[[ PROVIDED RECORDS, beginning ]]

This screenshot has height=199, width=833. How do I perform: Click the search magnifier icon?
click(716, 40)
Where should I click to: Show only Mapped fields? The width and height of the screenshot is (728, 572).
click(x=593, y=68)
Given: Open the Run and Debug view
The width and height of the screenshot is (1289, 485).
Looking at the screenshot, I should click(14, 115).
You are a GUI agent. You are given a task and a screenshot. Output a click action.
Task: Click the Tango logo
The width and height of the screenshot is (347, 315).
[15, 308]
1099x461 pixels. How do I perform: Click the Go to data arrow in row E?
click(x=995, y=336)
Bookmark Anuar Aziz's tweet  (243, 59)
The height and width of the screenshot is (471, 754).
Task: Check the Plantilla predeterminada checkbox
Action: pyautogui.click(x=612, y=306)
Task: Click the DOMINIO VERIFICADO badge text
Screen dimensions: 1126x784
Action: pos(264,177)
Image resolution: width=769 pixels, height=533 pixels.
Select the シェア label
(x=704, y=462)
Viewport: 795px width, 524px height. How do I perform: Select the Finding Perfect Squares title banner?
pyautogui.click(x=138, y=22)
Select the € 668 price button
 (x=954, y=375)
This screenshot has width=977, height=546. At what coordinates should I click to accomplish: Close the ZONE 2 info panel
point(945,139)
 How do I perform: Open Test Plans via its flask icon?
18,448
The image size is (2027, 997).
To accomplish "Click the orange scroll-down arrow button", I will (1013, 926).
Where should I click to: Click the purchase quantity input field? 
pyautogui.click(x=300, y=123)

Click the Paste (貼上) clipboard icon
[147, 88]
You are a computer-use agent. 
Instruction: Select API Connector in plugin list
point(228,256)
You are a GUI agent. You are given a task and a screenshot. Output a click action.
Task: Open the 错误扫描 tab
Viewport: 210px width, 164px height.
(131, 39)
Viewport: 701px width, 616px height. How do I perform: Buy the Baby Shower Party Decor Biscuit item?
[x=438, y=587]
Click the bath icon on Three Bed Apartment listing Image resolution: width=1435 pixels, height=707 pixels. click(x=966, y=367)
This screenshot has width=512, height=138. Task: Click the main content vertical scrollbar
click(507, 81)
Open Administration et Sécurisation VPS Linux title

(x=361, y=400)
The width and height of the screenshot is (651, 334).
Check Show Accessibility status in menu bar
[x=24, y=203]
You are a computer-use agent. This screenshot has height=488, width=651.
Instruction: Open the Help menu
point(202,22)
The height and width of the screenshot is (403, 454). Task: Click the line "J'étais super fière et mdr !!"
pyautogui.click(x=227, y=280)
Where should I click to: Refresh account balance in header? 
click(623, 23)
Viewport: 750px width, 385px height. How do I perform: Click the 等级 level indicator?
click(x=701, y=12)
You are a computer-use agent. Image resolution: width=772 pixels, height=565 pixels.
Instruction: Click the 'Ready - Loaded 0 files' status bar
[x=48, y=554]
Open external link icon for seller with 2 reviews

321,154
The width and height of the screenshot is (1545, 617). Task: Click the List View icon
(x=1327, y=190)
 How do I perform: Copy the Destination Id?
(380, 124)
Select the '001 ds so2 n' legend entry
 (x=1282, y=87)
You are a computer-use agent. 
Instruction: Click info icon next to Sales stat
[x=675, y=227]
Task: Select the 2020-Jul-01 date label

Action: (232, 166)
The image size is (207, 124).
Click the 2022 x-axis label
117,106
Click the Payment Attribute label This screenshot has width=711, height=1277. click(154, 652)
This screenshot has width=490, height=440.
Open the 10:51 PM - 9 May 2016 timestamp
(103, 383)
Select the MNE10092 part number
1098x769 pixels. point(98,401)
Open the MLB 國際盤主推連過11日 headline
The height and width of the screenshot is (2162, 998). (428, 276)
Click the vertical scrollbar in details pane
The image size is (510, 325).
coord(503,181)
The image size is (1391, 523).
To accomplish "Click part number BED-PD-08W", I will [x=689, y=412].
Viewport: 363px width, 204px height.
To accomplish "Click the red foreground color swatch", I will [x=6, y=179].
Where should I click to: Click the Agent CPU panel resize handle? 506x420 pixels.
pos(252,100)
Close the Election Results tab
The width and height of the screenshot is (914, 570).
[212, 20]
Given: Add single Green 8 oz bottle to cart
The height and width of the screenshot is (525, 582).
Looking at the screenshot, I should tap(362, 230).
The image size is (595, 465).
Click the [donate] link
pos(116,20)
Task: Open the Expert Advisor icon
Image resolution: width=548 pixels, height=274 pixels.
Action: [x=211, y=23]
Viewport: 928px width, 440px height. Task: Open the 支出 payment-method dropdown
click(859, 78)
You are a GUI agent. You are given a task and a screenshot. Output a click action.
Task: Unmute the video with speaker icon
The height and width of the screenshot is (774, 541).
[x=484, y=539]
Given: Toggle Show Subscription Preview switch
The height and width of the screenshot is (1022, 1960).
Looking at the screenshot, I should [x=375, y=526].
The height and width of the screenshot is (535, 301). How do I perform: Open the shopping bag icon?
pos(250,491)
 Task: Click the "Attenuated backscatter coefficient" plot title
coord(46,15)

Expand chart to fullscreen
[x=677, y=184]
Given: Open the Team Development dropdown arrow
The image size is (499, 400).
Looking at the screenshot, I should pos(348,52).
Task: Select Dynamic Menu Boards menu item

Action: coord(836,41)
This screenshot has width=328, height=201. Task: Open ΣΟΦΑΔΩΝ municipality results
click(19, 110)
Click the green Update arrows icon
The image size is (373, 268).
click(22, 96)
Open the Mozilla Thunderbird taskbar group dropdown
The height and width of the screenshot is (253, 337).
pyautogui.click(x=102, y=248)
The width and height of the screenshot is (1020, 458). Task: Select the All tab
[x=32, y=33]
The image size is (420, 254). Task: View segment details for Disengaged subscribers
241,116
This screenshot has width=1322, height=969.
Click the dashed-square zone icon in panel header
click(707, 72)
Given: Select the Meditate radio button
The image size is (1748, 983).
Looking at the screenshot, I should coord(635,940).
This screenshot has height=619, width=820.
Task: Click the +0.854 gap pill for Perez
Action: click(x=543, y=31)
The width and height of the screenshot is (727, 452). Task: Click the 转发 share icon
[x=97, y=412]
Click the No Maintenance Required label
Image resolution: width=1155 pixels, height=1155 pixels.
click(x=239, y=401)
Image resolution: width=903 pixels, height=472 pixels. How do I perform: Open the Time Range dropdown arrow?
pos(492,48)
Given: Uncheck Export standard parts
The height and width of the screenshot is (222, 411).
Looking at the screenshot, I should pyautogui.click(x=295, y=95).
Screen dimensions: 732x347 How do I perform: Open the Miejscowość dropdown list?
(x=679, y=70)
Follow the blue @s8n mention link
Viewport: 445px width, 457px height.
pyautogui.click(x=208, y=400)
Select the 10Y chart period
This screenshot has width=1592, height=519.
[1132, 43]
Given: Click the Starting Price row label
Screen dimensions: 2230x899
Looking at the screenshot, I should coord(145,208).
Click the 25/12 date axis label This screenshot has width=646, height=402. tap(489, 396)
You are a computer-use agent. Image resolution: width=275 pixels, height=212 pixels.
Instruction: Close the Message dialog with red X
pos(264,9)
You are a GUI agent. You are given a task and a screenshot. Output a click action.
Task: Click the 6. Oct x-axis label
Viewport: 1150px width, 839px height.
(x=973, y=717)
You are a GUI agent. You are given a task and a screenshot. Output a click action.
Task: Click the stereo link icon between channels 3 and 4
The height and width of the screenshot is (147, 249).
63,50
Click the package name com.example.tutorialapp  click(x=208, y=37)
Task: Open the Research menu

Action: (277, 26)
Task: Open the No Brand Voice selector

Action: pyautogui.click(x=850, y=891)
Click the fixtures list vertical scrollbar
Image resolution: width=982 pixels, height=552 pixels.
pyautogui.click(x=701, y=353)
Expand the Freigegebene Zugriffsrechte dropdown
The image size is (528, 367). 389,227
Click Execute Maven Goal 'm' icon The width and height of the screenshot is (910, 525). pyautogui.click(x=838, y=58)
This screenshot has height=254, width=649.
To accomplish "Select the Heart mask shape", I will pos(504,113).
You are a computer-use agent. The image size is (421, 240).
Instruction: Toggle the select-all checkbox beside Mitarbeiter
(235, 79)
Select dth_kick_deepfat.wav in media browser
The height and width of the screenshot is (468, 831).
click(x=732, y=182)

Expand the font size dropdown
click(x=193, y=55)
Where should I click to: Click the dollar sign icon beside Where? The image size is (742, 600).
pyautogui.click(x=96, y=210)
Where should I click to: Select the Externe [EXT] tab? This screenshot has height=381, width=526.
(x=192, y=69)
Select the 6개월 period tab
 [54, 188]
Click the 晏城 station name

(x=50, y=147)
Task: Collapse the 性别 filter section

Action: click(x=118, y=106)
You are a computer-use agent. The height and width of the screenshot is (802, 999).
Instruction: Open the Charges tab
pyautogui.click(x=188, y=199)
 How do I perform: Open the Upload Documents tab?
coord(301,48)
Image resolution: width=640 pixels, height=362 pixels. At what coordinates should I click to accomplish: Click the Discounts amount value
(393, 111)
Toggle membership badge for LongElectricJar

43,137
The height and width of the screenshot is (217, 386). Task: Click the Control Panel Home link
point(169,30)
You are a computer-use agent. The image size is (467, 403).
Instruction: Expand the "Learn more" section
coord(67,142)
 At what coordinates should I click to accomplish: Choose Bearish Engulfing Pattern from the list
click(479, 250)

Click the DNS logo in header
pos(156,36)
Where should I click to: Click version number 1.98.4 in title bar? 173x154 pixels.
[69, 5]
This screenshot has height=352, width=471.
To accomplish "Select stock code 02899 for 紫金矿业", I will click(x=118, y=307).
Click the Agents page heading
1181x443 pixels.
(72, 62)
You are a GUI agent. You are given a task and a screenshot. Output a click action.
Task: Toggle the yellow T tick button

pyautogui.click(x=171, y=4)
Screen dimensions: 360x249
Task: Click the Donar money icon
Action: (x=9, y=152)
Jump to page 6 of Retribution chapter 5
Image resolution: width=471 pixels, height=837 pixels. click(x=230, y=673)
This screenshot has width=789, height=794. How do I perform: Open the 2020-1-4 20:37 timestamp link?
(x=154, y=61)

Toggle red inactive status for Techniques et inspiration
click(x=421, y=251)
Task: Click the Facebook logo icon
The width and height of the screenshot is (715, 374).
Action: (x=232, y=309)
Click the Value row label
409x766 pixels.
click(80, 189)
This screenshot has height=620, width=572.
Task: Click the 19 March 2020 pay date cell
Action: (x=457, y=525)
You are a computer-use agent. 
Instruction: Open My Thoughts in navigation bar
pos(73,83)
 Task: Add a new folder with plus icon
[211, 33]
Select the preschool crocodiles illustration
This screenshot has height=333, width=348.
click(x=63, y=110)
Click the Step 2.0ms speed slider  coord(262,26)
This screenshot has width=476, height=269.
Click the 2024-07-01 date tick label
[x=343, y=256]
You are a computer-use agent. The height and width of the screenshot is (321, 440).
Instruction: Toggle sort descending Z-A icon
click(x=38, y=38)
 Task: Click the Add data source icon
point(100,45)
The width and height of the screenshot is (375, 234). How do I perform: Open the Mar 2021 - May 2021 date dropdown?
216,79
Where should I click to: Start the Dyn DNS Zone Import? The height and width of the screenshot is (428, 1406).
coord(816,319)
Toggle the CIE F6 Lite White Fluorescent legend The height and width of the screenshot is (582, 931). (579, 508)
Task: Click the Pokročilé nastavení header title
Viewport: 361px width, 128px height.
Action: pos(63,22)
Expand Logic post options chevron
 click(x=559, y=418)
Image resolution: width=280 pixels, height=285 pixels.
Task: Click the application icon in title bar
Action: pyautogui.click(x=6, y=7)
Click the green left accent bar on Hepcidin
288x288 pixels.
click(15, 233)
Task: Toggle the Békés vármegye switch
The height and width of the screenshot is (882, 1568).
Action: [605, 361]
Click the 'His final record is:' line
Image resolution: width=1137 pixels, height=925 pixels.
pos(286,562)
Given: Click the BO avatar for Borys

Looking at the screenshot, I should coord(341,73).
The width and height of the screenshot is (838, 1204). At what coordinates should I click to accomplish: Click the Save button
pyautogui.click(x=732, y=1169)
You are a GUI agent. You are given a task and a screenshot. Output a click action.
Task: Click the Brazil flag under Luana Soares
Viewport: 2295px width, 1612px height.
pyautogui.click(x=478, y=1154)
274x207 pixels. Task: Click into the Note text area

[[ PROVIDED RECORDS, end ]]

EXERCISE BRIEF: If a line in the records holds the string "text", copy it.

OUTPUT:
Task: Click the DOMINIO VERIFICADO badge text
274x207 pixels. Task: Click into the Note text area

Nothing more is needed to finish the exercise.